To retain coherence, writers of both texts and hypertexts frequently adhere to a single voice and point of view. Mirrorworlds provide a parallel or intertextual narrative that adopts a different voice or contrasting perspective. The Mirrorworld echoes a central theme or exposition, either amplifying it or elaborating it in ways impractical within the main thread. Where Counterpoint interweaves different voices of equal (or nearly equal) weight within a single exposition, the Mirrorworld establishes a second voice that separately parallels (or parodies) the main statement. ( The term "Mirrorworld" is meant to allude to Through The Looking Glass and to funhouse mirrors, not to Gelernter's monograph .)
In Uncle Buddy's Phantom Funhouse , by John McDaid, readers explore the computer files of the late Arthur Newkirk through his HyperCard home page, which is organized in the image of his house. The back door, obscurely labeled "Egypt", allows passage to Newkirk's locked files; these files, once the reader gains access, appear in a distorted image of the house, retitled "Auntie Em's Haunt House". In this haunted funhouse, the content and concerns of Newkirk's HyperCard house are mirrored in darker extensions and parodies. McDaid adds depth to the reader's knowledge of Newkirk through this distorted addition to his life and work.
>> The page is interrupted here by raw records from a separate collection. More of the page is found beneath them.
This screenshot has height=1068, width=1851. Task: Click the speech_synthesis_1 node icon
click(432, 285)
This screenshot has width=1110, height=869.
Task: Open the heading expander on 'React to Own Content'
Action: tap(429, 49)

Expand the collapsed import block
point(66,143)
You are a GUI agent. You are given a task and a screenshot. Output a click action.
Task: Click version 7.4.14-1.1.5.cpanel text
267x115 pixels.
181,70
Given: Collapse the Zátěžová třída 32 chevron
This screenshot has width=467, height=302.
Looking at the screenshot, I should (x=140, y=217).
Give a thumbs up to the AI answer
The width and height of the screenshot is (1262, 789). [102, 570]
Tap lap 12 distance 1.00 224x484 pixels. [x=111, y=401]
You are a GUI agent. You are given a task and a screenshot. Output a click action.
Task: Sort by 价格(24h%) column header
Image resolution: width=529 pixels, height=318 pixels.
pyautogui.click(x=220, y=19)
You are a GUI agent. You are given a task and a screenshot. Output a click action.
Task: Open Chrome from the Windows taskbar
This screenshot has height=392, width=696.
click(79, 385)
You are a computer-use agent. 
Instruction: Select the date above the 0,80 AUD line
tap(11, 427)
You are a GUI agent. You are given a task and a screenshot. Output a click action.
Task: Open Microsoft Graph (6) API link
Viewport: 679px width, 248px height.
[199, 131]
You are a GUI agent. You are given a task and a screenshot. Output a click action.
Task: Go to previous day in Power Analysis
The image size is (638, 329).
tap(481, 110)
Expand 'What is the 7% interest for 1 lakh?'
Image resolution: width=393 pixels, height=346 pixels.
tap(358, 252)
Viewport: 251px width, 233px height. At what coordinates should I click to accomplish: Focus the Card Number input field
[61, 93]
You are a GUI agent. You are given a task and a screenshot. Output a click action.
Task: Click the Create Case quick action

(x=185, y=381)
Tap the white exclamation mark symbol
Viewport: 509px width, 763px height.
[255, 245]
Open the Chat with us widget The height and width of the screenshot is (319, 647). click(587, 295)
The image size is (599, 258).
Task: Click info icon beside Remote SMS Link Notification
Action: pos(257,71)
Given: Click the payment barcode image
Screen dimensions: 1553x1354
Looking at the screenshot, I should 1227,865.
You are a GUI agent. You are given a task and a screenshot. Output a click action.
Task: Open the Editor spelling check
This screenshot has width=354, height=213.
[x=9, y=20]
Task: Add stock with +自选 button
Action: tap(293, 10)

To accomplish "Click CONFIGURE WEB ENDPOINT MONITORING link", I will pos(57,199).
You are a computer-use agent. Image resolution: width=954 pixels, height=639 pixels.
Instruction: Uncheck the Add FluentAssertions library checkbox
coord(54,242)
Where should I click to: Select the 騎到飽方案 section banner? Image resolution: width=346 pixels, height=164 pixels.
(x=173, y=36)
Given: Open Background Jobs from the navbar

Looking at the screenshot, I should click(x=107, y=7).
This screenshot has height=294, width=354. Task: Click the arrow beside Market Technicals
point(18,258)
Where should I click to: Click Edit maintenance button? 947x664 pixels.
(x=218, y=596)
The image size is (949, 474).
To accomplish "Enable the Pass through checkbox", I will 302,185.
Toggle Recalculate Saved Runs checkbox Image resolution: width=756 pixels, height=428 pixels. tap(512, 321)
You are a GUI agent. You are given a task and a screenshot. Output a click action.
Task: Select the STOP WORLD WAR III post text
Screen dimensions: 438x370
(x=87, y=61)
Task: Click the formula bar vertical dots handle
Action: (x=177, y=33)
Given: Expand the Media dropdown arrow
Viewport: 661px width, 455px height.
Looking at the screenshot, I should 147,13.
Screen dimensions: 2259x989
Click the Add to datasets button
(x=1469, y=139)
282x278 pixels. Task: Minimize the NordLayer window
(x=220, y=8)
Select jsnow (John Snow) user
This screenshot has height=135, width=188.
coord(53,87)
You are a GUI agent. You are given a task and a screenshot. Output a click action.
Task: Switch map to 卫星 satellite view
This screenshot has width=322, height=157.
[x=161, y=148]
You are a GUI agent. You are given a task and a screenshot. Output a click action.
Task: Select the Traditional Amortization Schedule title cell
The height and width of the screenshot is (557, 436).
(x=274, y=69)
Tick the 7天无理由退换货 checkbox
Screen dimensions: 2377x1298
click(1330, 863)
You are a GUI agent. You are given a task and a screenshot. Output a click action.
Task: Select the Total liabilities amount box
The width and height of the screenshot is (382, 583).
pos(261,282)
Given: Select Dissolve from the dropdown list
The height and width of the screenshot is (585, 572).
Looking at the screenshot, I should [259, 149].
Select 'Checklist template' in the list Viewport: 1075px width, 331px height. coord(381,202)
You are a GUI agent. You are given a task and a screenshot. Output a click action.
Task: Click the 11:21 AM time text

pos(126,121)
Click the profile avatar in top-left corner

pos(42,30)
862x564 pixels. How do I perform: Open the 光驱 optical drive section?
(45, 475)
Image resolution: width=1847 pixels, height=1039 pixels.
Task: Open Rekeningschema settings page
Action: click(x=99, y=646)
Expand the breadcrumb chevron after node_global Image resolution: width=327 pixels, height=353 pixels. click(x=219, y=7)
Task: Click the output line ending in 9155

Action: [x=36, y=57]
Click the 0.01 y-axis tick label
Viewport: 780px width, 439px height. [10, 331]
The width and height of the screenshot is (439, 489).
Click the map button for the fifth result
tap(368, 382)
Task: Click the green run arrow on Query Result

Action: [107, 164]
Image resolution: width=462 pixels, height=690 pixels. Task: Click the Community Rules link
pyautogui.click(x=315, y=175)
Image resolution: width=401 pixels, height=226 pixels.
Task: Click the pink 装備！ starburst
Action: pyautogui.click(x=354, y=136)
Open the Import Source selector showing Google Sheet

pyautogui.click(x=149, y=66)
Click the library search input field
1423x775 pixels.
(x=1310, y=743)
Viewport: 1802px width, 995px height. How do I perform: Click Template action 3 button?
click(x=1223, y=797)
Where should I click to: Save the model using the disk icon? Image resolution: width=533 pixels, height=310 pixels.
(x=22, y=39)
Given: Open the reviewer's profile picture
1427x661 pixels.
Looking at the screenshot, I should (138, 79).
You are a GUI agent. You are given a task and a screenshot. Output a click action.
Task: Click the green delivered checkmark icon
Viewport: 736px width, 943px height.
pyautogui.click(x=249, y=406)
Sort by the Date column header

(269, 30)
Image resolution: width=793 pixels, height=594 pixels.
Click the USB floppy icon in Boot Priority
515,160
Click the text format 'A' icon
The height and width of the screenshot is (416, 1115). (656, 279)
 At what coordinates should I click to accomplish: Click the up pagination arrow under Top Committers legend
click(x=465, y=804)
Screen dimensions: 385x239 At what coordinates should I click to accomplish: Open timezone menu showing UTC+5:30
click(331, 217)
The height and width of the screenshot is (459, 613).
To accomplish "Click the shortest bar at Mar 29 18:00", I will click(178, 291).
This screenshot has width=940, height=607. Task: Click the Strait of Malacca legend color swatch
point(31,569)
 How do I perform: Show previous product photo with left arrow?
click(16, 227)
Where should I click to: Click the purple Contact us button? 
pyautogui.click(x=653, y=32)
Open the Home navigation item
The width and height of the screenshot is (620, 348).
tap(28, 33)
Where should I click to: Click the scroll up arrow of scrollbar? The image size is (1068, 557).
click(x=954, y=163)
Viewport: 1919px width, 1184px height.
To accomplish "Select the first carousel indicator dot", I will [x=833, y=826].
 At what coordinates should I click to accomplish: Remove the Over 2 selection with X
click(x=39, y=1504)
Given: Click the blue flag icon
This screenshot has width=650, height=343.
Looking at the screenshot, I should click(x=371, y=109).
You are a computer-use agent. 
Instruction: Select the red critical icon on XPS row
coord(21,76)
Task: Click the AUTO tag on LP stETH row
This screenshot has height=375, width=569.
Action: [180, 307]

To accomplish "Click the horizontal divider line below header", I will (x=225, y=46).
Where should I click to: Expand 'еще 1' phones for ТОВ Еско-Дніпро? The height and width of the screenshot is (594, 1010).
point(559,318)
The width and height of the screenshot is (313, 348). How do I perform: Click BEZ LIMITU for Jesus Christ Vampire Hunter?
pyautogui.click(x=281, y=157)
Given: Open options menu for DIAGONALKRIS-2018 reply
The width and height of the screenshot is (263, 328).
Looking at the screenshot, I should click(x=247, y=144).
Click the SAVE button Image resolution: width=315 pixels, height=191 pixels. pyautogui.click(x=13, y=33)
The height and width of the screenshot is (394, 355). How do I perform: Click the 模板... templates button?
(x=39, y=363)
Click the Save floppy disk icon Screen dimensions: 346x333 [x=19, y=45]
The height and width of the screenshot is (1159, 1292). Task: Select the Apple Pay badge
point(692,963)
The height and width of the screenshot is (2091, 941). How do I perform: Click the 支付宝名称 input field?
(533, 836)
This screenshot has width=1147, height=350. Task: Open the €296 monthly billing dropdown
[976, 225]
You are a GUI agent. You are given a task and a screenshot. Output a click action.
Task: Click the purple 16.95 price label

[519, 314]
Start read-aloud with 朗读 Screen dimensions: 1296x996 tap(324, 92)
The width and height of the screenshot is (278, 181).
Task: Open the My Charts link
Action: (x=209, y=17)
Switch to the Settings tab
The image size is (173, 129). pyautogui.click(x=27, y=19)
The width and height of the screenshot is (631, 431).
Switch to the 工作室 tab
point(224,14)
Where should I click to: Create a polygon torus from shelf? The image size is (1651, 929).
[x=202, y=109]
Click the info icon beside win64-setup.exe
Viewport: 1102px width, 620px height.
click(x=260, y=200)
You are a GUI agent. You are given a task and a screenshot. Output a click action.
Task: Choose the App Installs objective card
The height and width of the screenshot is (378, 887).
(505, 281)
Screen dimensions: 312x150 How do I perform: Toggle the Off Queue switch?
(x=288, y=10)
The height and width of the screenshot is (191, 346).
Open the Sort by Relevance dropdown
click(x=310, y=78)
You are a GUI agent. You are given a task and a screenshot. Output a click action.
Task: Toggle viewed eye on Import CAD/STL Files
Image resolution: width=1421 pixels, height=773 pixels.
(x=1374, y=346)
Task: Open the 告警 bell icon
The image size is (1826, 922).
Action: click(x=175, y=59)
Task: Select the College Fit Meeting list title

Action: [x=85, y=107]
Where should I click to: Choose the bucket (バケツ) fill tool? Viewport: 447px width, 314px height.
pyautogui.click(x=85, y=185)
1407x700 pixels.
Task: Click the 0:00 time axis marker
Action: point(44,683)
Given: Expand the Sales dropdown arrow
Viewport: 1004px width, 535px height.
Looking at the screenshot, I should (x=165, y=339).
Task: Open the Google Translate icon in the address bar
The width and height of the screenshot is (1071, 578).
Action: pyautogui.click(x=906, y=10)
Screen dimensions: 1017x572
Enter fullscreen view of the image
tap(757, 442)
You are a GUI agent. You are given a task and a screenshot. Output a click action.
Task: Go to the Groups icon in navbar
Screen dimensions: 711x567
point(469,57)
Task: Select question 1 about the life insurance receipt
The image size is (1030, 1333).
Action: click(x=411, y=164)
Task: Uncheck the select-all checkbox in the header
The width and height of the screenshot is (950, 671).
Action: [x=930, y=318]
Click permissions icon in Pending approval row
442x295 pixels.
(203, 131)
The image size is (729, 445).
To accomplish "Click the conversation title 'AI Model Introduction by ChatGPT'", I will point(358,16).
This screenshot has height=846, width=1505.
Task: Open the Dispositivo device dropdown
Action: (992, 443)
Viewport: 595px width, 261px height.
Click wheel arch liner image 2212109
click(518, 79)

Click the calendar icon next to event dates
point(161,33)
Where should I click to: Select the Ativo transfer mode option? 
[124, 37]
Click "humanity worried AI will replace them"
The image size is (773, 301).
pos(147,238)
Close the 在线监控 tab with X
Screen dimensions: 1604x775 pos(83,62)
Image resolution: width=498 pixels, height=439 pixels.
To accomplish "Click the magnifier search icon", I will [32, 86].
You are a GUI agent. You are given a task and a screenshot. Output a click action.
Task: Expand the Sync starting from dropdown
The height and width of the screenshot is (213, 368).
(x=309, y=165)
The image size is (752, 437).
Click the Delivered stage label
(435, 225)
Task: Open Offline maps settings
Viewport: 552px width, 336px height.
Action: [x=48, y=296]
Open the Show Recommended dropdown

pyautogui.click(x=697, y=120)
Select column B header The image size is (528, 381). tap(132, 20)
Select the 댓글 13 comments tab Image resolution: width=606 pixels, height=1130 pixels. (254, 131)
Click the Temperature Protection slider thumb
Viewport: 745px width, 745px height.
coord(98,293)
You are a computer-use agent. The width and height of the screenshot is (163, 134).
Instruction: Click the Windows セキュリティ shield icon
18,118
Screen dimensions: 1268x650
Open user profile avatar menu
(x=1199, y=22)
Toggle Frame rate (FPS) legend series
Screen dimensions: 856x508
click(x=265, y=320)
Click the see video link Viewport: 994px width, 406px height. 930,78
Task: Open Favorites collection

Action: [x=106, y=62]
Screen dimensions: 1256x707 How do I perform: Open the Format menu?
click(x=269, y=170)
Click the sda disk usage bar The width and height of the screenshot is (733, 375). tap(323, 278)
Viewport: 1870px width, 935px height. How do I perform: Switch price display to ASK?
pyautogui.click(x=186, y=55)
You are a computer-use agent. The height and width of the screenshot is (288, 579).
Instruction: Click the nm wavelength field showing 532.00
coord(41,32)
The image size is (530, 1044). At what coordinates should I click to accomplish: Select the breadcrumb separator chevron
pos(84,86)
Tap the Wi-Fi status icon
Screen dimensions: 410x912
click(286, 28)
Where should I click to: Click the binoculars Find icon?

The central thread of Edward Falco's A Dream with Demons is a novel-within-the-novel: a story of a woman, her daughter, and her lover. wrapped together in love and violence . This narrative is interrupted periodically by navigational opportunities that lead the reader into a basement of notes and memories, purportedly belonging the notional author. Falco thus superimposes two layers of fiction: the dramatic conflict of incest and abuse in the conventional narrative is echoed by the more complex and ambiguous backstory of the Mirrorworld. The Mirrorworld also here plays an intriguing formal role: by revealing the thoughts and motives of the story's notional creator in a second fiction, the basement invites the reader to speculate on the nature of authorship more deeply than the familiar reader/writer dichotomy .
Kathryn Cramer's "In Small & Large Pieces"  defies coherence in its central thread, which is told backward and which veers unpredictably between a mundane squabble between children and a horrific fantasy of the grand unified parent. Its Mirrorworld interleaves brief and impressionistic sketches of interior life -- perhaps of the protagonist at a later time, perhaps of the author as a younger woman. Here, the Mirrorworld is spare and fragmented, resisting even the retrograde coherence of the central thread; without determined effort, the reader finds it difficult to remain in the Mirrorworld. The fragmentation reflects the shattered mirror of the work's title; the mirror world cannot be put together again, but sharp, silvery splinters are always underfoot.